The vast initial diversity of the antibody repertoire is generated centrally by means of a complex series of V(D)J gene rearrangement events, variation in the site of gene segment joining, and TdT catalyzed N-region addition. Although the diversity is great, close inspection has revealed distinct and unique characteristics in the antibody repertoires expressed by different B cell developmental subsets. In order to illustrate our approach to repertoire analysis, we present an in-depth comparison of V(D)J gene usage, hydrophobicity, length, DH reading frame, and amino acid usage between heavy chain repertoires expressed by immature, transitional, mature, memory IgD+, memory IgD−, and plasmacytes isolated from the blood of a single individual. Our results support the view that in both human and mouse, the H chain repertoires expressed by individual, developmental B cell subsets appear to differ in sequence content. Sequencing of unsorted B cells from the blood is thus likely to yield an incomplete or compressed view of what is actually happening in the immune response of the individual. Our findings support the view that studies designed to correlate repertoire expression with diseases of immune function will likely require deep sequencing of B cells sorted by subset.

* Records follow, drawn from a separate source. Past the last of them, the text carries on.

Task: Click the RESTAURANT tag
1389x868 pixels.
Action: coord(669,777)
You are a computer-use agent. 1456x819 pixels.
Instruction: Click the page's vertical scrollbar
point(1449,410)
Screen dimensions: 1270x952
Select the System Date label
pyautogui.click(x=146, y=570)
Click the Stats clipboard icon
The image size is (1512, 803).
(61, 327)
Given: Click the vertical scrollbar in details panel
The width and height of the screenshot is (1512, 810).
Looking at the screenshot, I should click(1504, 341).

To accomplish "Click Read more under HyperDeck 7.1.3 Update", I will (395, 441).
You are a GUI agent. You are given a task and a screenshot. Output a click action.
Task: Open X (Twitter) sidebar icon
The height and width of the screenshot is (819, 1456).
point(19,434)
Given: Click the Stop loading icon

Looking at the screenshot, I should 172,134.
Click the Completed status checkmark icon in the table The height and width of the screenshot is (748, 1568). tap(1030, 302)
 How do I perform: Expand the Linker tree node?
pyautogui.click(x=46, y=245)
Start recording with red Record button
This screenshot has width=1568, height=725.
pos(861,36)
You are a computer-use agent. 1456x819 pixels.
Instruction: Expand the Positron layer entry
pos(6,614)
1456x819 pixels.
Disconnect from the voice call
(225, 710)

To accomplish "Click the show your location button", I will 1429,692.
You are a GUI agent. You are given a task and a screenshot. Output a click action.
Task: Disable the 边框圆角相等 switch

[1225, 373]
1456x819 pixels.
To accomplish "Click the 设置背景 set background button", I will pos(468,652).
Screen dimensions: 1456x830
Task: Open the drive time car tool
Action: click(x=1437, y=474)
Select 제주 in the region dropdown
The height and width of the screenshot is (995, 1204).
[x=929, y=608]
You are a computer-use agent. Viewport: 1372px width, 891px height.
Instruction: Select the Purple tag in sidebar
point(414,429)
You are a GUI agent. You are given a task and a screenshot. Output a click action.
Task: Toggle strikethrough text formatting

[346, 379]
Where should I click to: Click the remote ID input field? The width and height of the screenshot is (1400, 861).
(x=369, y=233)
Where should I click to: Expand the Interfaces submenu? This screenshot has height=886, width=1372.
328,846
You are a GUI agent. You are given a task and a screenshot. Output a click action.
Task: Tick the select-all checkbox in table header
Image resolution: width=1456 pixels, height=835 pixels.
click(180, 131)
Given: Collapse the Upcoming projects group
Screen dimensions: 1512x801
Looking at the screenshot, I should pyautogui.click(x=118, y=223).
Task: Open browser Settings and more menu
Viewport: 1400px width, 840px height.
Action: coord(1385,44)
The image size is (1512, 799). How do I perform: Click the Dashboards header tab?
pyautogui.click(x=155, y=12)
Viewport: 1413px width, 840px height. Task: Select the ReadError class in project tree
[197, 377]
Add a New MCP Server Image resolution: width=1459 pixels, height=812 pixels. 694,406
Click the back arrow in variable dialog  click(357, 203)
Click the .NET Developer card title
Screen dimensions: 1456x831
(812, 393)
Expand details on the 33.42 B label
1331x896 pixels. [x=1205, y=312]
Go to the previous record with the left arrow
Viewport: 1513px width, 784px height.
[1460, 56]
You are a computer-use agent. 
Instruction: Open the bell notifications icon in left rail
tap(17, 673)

Systematic Characterization and Comparative Analysis of the Rabbit Immunoglobulin Repertoire

Rabbits have been used extensively as a model system for the elucidation of the mechanism of immunoglobulin diversification and for the production of antibodies. We employed Next Generation Sequencing to analyze Ig germline V and J gene usage, CDR3 length and amino acid composition, and gene conversion frequencies within the functional (transcribed) IgG repertoire of the New Zealand white rabbit (Oryctolagus cuniculus). Several previously unannotated rabbit heavy chain variable (VH) and light chain variable (VL) germline elements were deduced bioinformatically using multidimensional scaling and k-means clustering methods. We estimated the gene conversion frequency in the rabbit at 23% of IgG sequences with a mean gene conversion tract length of 59±36 bp. Sequencing and gene conversion analysis of the chicken, human, and mouse repertoires revealed that gene conversion occurs much more extensively in the chicken (frequency 70%, tract length 79±57 bp), was observed to a small, yet statistically significant extent in humans, but was virtually absent in mice.

Intrinsic bias and public rearrangements in the human immunoglobulin Vλ light chain repertoire.

The immunoglobulin lambda (IGL) repertoires from two unrelated human blood samples, three NOD-scid-IL2Rγnull mice engrafted with human hematopoietic stem cells and two pairs of monozygotic twin blood samples were determined by Roche 454 sequencing to generate a total of about 700 000 IGL sequences. We applied bioinformatic analysis to examine IGL repertoires wherein, surprisingly, ⩾20% of CDR-L3 peptide sequences were ‘public’ (shared across individuals); moreover, full-length IGL protein sequences (VJ recombinants) were also present in the public domain. Subtle yet significant differences in CDR-L3 nontemplated nucleotide addition, IGL V-gene family usage, and amino-acid composition distinguished the public CDR-L3 groups from the private groups. These data suggest that public CDR-L3 intervals can arise by intrinsic genetic mechanisms irrespective of different B-cell developmental milieu (human versus humanized mouse). Furthermore, the occurrence of identical public IGL protein sequences indirectly suggest the positive selection (evolutionary, somatic or both) of particular IGL chains independent of the immunoglobulin heavy chain.